Looking back after writing this, my three-layer Harness really only does one thing: pull out everything that doesn't need to be in the prompt, and let deterministic systems handle it.

Validation rules were pulled out into skill scripts, deployment logic was pulled out into a Node.js program, repetitive workflows were pulled out into slash commands. Claude's context is left with only the information that genuinely requires its judgment, while rule execution is handed off to scripts and tools it can't see.

After three months I can distill it into one line: Documentation writes direction, scripts write boundaries. Direction is negotiable; boundaries are not.

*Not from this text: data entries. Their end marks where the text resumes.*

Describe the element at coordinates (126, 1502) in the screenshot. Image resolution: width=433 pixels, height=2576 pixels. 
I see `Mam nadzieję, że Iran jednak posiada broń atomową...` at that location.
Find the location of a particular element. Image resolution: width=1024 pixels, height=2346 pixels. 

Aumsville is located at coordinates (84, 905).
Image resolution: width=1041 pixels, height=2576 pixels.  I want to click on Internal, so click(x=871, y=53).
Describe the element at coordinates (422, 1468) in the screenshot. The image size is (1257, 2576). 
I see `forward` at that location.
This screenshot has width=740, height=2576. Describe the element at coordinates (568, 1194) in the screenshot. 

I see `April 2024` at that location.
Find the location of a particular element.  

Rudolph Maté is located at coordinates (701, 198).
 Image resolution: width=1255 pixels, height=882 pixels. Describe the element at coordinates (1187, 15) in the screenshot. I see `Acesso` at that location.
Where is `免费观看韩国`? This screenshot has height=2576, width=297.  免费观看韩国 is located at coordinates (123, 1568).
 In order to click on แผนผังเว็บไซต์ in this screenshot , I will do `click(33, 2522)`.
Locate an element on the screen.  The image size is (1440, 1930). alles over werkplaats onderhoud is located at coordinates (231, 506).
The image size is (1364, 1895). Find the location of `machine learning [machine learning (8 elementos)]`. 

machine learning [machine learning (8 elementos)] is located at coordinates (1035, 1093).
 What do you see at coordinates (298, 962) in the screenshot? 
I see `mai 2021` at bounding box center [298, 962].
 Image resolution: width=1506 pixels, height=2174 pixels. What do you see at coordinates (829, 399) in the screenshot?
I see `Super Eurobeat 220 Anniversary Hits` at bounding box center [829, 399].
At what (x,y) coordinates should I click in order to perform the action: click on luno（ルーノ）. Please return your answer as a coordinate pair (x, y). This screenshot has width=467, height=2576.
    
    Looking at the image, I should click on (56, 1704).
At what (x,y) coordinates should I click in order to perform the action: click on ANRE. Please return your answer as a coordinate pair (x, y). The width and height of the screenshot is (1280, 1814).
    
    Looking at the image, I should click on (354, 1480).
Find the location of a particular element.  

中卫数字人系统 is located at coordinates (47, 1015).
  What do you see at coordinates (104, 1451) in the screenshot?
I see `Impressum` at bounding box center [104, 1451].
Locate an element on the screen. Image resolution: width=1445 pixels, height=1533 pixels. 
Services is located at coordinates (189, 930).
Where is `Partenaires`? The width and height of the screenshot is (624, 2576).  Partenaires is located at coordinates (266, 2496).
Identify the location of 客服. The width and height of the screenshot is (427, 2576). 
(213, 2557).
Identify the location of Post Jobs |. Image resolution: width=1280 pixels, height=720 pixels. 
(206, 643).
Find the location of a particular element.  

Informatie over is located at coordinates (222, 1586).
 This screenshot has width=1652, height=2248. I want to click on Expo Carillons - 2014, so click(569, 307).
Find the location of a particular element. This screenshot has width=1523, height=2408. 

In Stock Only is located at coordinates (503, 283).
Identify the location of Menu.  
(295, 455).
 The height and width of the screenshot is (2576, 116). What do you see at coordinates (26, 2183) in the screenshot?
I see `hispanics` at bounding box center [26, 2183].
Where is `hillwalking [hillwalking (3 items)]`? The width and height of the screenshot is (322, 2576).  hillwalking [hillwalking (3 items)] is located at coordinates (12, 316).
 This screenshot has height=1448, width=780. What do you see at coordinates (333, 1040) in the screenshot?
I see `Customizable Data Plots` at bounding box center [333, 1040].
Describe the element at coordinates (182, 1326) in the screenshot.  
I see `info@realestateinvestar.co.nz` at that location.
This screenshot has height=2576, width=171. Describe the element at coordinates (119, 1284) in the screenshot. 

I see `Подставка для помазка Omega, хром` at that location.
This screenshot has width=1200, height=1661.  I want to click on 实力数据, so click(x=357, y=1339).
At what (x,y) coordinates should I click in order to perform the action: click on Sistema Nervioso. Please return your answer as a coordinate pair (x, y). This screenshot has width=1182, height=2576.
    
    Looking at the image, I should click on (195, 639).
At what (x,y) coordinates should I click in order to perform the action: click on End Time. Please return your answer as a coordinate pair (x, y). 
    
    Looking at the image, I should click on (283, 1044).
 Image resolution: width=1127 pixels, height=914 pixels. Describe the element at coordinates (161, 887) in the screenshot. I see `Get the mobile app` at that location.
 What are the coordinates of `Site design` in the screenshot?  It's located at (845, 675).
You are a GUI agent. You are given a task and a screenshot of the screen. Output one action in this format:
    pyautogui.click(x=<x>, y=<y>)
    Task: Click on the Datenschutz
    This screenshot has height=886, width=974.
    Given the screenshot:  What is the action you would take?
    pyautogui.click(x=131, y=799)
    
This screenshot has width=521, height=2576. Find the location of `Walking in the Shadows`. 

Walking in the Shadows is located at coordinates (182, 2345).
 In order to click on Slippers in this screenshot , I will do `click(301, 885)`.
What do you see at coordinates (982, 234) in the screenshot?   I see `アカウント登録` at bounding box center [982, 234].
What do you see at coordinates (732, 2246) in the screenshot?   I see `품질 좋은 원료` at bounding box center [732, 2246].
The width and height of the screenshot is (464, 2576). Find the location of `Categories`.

If you're also transitioning from vibe coding to real projects, I'd suggest starting with two things: write your most dangerous operations (deployment, deletion, resets) as scripts instead of letting the Agent improvise; and crystallize your most repetitive workflows (validation, commits, handoffs) into skills instead of re-prompting from scratch each time. The investment for these two things is small, but enough to take you from "watching the Agent work with your heart in your throat" to "letting it run with confidence."

Not learning better prompts. Building a system that makes prompts matter less.